▶ [WHAT IS BEING ASKED]: Copy down all of the data underneath, exactly as shown.

▶ [INFORMATION GIVEN]:
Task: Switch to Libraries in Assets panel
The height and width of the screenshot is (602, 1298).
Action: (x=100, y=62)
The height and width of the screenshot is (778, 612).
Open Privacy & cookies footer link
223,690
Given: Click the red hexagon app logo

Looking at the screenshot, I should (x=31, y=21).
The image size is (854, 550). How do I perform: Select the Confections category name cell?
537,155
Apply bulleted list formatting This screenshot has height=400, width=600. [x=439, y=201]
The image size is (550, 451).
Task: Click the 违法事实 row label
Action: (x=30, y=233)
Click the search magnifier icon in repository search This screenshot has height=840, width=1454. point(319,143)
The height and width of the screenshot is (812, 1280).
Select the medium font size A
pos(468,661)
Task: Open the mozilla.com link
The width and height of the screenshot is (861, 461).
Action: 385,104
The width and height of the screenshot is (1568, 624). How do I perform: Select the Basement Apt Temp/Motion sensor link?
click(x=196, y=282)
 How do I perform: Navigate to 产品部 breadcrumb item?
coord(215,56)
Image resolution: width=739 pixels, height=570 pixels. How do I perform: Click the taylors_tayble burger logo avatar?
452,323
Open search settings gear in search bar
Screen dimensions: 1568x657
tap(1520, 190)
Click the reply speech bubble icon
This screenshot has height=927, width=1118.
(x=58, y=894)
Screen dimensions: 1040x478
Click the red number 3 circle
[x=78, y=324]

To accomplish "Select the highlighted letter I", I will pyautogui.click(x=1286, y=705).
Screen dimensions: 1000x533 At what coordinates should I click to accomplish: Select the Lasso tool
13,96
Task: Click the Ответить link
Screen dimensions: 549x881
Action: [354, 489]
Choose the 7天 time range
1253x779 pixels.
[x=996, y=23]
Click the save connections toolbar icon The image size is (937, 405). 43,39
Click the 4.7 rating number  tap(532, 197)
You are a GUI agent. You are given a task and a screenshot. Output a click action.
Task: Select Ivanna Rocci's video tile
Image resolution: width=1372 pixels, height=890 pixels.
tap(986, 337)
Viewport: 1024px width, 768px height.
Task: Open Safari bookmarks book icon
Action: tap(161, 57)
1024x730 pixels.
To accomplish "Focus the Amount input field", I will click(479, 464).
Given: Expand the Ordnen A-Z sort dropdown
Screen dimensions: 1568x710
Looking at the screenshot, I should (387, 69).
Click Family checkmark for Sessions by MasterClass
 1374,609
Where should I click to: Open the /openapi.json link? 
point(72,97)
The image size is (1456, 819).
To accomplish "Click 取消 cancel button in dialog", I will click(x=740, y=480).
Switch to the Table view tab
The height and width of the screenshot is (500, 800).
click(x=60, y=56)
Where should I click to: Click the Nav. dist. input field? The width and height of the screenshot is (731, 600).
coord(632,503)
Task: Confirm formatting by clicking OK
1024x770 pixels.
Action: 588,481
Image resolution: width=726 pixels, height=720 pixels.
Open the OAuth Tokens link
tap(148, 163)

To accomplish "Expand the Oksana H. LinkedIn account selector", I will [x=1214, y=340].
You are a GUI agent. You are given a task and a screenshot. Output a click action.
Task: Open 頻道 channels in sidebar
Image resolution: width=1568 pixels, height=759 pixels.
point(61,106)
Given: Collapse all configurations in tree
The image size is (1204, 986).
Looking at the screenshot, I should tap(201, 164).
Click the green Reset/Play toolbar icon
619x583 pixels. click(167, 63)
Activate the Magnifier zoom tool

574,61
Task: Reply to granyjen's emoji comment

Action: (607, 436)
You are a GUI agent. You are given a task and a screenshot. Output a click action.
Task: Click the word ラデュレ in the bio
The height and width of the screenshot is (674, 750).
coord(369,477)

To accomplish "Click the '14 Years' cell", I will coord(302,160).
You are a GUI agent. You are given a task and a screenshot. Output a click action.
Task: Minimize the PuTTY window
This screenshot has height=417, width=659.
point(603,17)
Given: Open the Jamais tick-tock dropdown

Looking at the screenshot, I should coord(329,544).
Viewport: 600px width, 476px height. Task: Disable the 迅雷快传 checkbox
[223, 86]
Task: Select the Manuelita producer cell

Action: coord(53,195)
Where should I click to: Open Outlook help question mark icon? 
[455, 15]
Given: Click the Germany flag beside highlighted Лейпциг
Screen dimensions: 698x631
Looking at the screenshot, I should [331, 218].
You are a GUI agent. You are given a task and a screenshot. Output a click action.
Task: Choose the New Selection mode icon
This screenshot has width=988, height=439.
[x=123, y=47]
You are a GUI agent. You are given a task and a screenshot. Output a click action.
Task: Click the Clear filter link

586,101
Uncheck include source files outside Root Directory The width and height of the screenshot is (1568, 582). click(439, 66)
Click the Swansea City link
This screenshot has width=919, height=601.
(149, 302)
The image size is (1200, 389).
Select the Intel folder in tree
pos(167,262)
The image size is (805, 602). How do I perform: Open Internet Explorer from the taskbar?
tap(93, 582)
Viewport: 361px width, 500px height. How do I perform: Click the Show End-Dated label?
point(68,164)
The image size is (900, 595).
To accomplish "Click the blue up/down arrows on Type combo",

▶ [EXERCISE OUTPUT]:
Task: Switch to Libraries in Assets panel
The height and width of the screenshot is (602, 1298).
Action: (x=100, y=62)
The height and width of the screenshot is (778, 612).
Open Privacy & cookies footer link
223,690
Given: Click the red hexagon app logo

Looking at the screenshot, I should (x=31, y=21).
The image size is (854, 550). How do I perform: Select the Confections category name cell?
537,155
Apply bulleted list formatting This screenshot has height=400, width=600. [x=439, y=201]
The image size is (550, 451).
Task: Click the 违法事实 row label
Action: (x=30, y=233)
Click the search magnifier icon in repository search This screenshot has height=840, width=1454. point(319,143)
The height and width of the screenshot is (812, 1280).
Select the medium font size A
pos(468,661)
Task: Open the mozilla.com link
The width and height of the screenshot is (861, 461).
Action: 385,104
The width and height of the screenshot is (1568, 624). How do I perform: Select the Basement Apt Temp/Motion sensor link?
click(x=196, y=282)
 How do I perform: Navigate to 产品部 breadcrumb item?
coord(215,56)
Image resolution: width=739 pixels, height=570 pixels. How do I perform: Click the taylors_tayble burger logo avatar?
452,323
Open search settings gear in search bar
Screen dimensions: 1568x657
tap(1520, 190)
Click the reply speech bubble icon
This screenshot has height=927, width=1118.
(x=58, y=894)
Screen dimensions: 1040x478
Click the red number 3 circle
[x=78, y=324]

To accomplish "Select the highlighted letter I", I will pyautogui.click(x=1286, y=705).
Screen dimensions: 1000x533 At what coordinates should I click to accomplish: Select the Lasso tool
13,96
Task: Click the Ответить link
Screen dimensions: 549x881
Action: [354, 489]
Choose the 7天 time range
1253x779 pixels.
[x=996, y=23]
Click the save connections toolbar icon The image size is (937, 405). 43,39
Click the 4.7 rating number  tap(532, 197)
You are a GUI agent. You are given a task and a screenshot. Output a click action.
Task: Select Ivanna Rocci's video tile
Image resolution: width=1372 pixels, height=890 pixels.
tap(986, 337)
Viewport: 1024px width, 768px height.
Task: Open Safari bookmarks book icon
Action: tap(161, 57)
1024x730 pixels.
To accomplish "Focus the Amount input field", I will click(479, 464).
Given: Expand the Ordnen A-Z sort dropdown
Screen dimensions: 1568x710
Looking at the screenshot, I should (387, 69).
Click Family checkmark for Sessions by MasterClass
 1374,609
Where should I click to: Open the /openapi.json link? 
point(72,97)
The image size is (1456, 819).
To accomplish "Click 取消 cancel button in dialog", I will click(x=740, y=480).
Switch to the Table view tab
The height and width of the screenshot is (500, 800).
click(x=60, y=56)
Where should I click to: Click the Nav. dist. input field? The width and height of the screenshot is (731, 600).
coord(632,503)
Task: Confirm formatting by clicking OK
1024x770 pixels.
Action: 588,481
Image resolution: width=726 pixels, height=720 pixels.
Open the OAuth Tokens link
tap(148, 163)

To accomplish "Expand the Oksana H. LinkedIn account selector", I will [x=1214, y=340].
You are a GUI agent. You are given a task and a screenshot. Output a click action.
Task: Open 頻道 channels in sidebar
Image resolution: width=1568 pixels, height=759 pixels.
point(61,106)
Given: Collapse all configurations in tree
The image size is (1204, 986).
Looking at the screenshot, I should tap(201, 164).
Click the green Reset/Play toolbar icon
619x583 pixels. click(167, 63)
Activate the Magnifier zoom tool

574,61
Task: Reply to granyjen's emoji comment

Action: (607, 436)
You are a GUI agent. You are given a task and a screenshot. Output a click action.
Task: Click the word ラデュレ in the bio
The height and width of the screenshot is (674, 750).
coord(369,477)

To accomplish "Click the '14 Years' cell", I will coord(302,160).
You are a GUI agent. You are given a task and a screenshot. Output a click action.
Task: Minimize the PuTTY window
This screenshot has height=417, width=659.
point(603,17)
Given: Open the Jamais tick-tock dropdown

Looking at the screenshot, I should coord(329,544).
Viewport: 600px width, 476px height. Task: Disable the 迅雷快传 checkbox
[223, 86]
Task: Select the Manuelita producer cell

Action: coord(53,195)
Where should I click to: Open Outlook help question mark icon? 
[455, 15]
Given: Click the Germany flag beside highlighted Лейпциг
Screen dimensions: 698x631
Looking at the screenshot, I should [331, 218].
You are a GUI agent. You are given a task and a screenshot. Output a click action.
Task: Choose the New Selection mode icon
This screenshot has width=988, height=439.
[x=123, y=47]
You are a GUI agent. You are given a task and a screenshot. Output a click action.
Task: Click the Clear filter link

586,101
Uncheck include source files outside Root Directory The width and height of the screenshot is (1568, 582). click(439, 66)
Click the Swansea City link
This screenshot has width=919, height=601.
(149, 302)
The image size is (1200, 389).
Select the Intel folder in tree
pos(167,262)
The image size is (805, 602). How do I perform: Open Internet Explorer from the taskbar?
tap(93, 582)
Viewport: 361px width, 500px height. How do I perform: Click the Show End-Dated label?
point(68,164)
The image size is (900, 595).
To accomplish "Click the blue up/down arrows on Type combo",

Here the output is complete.